[DATASET EXCERPTS]:
=== Begin Enclosure ===

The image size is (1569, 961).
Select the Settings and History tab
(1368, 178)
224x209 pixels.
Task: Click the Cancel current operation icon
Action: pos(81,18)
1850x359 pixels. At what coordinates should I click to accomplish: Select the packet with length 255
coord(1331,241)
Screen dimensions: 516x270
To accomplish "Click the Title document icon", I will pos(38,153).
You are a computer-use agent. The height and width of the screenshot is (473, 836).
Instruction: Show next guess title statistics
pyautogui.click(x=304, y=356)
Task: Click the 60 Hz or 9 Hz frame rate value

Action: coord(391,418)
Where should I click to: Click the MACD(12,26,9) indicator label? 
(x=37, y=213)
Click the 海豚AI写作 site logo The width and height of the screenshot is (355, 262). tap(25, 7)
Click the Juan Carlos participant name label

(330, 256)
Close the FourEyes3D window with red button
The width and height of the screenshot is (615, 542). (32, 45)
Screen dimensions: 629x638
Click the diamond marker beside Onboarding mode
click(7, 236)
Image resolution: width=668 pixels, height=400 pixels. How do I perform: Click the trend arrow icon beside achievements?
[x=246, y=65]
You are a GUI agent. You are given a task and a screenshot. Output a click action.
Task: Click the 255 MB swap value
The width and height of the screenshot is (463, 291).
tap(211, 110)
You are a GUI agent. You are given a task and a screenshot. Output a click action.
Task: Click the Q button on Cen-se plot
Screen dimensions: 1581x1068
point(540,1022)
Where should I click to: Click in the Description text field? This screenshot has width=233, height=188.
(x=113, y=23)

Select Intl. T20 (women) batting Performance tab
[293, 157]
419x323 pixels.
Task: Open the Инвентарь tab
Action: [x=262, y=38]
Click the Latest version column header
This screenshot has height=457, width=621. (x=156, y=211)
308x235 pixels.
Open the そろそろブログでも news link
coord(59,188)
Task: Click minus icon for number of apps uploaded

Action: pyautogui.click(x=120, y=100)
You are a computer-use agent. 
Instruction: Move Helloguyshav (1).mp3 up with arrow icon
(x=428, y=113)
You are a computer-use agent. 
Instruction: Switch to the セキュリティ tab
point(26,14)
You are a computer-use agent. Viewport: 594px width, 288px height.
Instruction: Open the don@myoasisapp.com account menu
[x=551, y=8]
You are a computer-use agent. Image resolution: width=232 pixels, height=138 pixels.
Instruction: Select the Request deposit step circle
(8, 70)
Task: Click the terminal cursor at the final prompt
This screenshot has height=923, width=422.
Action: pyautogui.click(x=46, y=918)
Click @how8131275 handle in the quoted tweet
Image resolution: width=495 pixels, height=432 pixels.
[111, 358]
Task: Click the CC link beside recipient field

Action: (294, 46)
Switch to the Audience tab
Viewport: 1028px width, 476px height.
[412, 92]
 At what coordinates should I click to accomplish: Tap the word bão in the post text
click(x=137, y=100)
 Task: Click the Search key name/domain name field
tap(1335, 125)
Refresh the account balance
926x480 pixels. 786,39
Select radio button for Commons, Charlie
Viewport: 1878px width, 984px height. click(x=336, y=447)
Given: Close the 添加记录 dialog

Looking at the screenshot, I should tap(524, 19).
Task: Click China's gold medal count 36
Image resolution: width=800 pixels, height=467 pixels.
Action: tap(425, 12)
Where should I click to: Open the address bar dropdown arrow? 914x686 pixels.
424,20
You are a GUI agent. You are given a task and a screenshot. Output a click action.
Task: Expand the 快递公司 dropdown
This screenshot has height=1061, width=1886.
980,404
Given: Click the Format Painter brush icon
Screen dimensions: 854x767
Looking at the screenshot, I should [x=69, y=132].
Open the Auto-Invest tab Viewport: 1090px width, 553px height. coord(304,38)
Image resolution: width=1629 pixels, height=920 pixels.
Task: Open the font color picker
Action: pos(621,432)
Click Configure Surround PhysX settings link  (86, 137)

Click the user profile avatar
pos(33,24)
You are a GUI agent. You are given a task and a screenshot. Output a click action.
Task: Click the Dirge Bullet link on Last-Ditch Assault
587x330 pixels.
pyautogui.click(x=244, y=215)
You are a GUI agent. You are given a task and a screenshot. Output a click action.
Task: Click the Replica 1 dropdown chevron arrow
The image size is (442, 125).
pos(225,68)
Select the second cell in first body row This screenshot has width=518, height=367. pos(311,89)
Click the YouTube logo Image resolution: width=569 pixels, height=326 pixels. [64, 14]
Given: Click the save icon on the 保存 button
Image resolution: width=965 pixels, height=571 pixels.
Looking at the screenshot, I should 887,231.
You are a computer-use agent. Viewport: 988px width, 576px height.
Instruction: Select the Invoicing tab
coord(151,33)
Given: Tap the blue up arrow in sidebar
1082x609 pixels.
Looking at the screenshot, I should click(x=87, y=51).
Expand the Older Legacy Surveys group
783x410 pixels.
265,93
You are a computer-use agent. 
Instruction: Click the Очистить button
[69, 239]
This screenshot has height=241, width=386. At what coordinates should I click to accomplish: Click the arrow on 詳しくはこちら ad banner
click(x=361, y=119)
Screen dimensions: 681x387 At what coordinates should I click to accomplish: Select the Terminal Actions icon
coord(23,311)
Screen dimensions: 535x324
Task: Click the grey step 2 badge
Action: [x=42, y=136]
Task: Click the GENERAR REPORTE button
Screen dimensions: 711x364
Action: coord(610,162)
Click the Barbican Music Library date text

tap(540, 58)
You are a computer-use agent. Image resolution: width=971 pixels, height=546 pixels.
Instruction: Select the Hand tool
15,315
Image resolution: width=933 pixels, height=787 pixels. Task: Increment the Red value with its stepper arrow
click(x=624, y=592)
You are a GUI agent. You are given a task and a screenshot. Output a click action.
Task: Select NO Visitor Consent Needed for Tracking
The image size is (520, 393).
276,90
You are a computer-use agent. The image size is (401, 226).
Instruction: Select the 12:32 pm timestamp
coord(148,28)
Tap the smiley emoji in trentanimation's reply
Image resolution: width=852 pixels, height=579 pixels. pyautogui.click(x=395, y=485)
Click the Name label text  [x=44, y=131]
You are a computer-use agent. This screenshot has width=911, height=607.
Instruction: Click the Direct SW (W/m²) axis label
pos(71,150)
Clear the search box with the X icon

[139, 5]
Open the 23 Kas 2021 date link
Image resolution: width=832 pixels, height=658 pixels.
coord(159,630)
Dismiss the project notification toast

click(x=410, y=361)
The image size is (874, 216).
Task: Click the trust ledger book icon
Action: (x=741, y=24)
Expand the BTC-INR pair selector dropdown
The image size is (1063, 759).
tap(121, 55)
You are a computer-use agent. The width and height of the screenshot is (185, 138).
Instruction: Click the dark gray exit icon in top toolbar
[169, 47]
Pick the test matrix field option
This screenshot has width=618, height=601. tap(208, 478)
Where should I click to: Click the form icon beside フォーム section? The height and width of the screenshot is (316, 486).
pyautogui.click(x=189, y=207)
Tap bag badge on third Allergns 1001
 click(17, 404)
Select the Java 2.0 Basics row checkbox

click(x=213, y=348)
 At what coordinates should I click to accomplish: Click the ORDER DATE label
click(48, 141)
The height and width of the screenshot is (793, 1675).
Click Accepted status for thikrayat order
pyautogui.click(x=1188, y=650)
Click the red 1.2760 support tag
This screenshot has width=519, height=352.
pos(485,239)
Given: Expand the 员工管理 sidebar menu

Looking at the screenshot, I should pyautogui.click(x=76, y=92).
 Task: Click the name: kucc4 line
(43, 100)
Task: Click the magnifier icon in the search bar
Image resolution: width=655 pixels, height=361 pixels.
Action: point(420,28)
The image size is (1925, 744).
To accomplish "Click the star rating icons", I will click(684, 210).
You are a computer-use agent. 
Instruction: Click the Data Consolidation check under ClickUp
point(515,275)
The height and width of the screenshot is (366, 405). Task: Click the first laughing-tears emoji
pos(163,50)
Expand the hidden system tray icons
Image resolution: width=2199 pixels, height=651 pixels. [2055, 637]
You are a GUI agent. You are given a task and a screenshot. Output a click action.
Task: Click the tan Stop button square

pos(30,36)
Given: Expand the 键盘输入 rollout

=== End Enclosure ===

[YOUR INSTRUCTIONS]: Each line in the data that holds the string "will" must be returned.

[TASK RESPONSE]:
To accomplish "Click the Title document icon", I will pos(38,153).
To accomplish "Click the star rating icons", I will click(684, 210).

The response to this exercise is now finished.